Author(s): Garrido P, Rosell R, Massuti B, Cardenal F, Alberola V, Domine M, Maeztu I, Ramos A, Arellano A, Spanish Lung Cancer Group 0008 Investigators

Affiliation(s): Servicio de Oncologia Medica, Hospital Ramon y Cajal, Madrid, Spain. pilargarridol@gmail.com

Publication date & source: 2009-05, Clin Lung Cancer., 10(3):180-6.

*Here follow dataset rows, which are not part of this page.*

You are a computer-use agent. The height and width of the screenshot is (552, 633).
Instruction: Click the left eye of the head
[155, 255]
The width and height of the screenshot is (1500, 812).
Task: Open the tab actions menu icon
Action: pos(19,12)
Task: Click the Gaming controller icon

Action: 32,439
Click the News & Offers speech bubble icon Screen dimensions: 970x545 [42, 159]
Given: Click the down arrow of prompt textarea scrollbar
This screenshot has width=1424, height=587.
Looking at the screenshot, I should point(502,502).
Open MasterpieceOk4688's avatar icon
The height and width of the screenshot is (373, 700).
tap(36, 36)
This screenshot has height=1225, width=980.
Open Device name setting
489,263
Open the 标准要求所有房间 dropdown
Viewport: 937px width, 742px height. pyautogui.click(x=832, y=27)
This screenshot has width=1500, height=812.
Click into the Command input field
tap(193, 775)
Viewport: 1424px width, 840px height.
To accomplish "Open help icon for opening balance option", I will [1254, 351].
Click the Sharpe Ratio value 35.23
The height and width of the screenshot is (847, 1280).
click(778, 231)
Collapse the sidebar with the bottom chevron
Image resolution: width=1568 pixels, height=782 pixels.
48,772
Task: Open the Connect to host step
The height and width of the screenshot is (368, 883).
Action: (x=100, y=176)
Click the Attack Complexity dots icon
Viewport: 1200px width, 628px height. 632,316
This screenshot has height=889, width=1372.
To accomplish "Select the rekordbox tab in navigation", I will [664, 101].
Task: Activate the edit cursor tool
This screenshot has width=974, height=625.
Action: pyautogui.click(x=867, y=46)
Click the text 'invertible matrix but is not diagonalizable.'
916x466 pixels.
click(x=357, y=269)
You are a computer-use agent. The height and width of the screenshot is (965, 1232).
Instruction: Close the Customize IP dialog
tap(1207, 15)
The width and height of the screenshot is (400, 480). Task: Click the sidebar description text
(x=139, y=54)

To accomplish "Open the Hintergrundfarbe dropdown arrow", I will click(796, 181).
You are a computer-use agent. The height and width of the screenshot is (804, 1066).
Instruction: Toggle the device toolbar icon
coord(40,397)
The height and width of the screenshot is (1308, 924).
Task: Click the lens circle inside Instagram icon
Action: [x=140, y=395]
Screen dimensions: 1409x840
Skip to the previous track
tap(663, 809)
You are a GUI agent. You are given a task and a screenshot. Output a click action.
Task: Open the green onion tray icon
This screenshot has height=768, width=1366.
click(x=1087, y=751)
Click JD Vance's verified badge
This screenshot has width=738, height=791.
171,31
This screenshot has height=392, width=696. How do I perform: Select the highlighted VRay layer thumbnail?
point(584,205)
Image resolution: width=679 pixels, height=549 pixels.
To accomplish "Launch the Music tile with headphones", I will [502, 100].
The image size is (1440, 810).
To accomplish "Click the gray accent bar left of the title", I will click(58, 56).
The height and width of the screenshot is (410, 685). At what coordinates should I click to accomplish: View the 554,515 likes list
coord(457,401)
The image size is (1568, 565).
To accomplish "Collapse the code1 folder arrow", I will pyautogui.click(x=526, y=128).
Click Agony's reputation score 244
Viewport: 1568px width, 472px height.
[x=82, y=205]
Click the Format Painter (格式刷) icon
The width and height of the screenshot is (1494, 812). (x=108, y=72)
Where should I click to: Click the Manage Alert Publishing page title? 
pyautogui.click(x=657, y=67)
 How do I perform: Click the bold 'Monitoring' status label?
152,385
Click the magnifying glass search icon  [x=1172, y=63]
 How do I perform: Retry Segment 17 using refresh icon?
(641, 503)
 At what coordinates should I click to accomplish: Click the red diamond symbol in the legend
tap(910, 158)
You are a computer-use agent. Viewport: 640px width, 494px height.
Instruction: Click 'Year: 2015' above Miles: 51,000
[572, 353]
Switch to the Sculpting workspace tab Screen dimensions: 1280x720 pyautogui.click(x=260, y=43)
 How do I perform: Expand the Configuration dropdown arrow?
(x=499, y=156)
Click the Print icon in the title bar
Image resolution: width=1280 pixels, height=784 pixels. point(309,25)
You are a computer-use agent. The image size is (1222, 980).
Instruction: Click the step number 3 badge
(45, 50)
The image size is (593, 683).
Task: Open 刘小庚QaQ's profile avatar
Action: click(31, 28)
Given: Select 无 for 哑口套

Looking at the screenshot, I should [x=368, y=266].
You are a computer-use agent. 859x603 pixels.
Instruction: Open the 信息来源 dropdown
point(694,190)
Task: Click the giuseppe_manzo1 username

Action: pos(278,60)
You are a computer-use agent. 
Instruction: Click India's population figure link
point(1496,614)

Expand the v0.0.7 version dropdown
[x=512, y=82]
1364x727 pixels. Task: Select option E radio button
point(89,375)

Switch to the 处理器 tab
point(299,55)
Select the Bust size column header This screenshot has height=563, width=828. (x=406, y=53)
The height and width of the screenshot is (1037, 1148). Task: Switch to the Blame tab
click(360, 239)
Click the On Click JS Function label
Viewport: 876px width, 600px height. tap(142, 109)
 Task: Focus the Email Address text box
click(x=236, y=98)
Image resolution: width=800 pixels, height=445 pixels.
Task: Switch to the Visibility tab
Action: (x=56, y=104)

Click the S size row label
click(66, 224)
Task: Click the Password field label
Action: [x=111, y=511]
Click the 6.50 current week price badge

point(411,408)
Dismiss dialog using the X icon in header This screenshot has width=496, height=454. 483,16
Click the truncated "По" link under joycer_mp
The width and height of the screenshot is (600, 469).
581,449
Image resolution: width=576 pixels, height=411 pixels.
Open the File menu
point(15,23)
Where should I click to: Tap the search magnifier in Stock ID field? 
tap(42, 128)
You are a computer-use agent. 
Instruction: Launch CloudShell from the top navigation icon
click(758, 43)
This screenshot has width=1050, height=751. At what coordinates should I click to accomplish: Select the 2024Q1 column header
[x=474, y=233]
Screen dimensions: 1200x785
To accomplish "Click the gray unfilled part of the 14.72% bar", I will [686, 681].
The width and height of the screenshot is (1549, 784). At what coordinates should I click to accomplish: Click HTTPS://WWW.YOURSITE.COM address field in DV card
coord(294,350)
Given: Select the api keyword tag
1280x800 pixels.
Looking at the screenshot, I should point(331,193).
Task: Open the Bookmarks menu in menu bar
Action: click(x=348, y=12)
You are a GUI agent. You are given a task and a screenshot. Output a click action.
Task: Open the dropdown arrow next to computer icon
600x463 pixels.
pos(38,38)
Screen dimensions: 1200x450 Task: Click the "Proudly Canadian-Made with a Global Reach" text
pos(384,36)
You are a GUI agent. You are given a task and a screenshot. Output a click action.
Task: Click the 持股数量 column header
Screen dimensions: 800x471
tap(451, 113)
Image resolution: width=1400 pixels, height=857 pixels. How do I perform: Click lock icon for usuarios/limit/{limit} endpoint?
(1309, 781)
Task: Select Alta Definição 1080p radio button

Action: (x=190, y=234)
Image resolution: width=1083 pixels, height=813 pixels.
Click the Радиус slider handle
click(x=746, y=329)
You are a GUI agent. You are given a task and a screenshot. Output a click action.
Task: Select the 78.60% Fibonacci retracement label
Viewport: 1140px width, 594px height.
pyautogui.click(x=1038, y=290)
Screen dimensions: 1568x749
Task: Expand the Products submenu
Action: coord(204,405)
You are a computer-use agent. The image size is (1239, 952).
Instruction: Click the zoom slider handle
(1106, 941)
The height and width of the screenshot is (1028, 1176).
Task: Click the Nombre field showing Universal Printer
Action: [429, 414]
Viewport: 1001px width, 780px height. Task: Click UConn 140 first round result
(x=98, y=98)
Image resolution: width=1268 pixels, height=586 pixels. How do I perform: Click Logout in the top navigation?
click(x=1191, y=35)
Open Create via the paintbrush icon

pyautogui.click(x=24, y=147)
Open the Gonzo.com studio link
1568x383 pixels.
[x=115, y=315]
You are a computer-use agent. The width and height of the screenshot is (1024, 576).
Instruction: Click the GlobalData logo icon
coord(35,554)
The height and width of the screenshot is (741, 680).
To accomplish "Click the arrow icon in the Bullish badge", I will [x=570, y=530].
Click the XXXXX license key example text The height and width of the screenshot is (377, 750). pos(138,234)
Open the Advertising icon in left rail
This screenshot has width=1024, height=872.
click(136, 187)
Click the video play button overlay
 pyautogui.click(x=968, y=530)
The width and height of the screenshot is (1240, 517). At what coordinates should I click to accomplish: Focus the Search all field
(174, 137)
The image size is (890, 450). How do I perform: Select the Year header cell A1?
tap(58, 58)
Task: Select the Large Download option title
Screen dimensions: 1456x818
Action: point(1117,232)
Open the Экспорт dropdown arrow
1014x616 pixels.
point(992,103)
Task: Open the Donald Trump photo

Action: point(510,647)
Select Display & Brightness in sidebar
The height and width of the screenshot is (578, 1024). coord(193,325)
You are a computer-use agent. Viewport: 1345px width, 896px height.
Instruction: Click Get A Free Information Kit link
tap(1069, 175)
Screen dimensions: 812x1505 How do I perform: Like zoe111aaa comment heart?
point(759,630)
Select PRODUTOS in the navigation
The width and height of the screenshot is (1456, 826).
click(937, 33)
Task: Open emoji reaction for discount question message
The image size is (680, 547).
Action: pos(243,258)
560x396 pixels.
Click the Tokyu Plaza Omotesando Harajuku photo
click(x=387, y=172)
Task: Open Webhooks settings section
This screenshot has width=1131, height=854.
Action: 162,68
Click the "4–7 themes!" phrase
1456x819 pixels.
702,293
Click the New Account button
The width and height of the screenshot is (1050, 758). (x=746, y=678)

Publication type: Clinical Trial, Phase II; Randomized Controlled Trial

PURPOSE: The aim of this study was to analyze prognostic variables associated with long-term survival in patients with stage III non-small-cell lung cancer enrolled in a Spanish Lung Cancer Group (SLCG) phase II trial. PATIENTS AND METHODS: Between May 2001 and June 2006, 139 patients were enrolled. The initial design included 3 arms: sequential chemotherapy (CT) followed by standard thoracic radiation therapy (TRT; RT), concomitant CT/TRT followed by consolidation CT, or induction CT followed by CT/TRT. Based on the results of the Radiation Therapy Oncology Group 9410 trial, the sequential arm was closed. Induction or consolidation therapy comprised docetaxel plus gemcitabine. Concomitant treatment comprised docetaxel plus carboplatin plus 60 Gy TRT. A univariate and a Cox proportional hazard regression analysis of the following 11 variables were performed: age, sex, Eastern Cooperative Oncology Group performance status (PS), histology, forced expiratory volume in 1 second, disease stage, nodal status, hemoglobin level, completion of RT treatment, completion of induction or consolidation plus concomitant treatment, and RT delay. RESULTS: With a median follow-up of 23 months for living patients, median survival was 13.07 months for the consolidation arm and 14.65 months for the induction arm. The 4-year survival rates were 25.37% and 32.35%, respectively. Only RT treatment completion (P < .0001) and induction or consolidation plus concomitant treatment completion (P < .0001) were associated with longer survival. CONCLUSION: Based on this retrospective analysis of patients enrolled in the SLCG 0008 randomized phase II study, age, sex, PS, and clinical parameters are not good predictors of overall survival; however, completion of treatment is needed to achieve long-term results.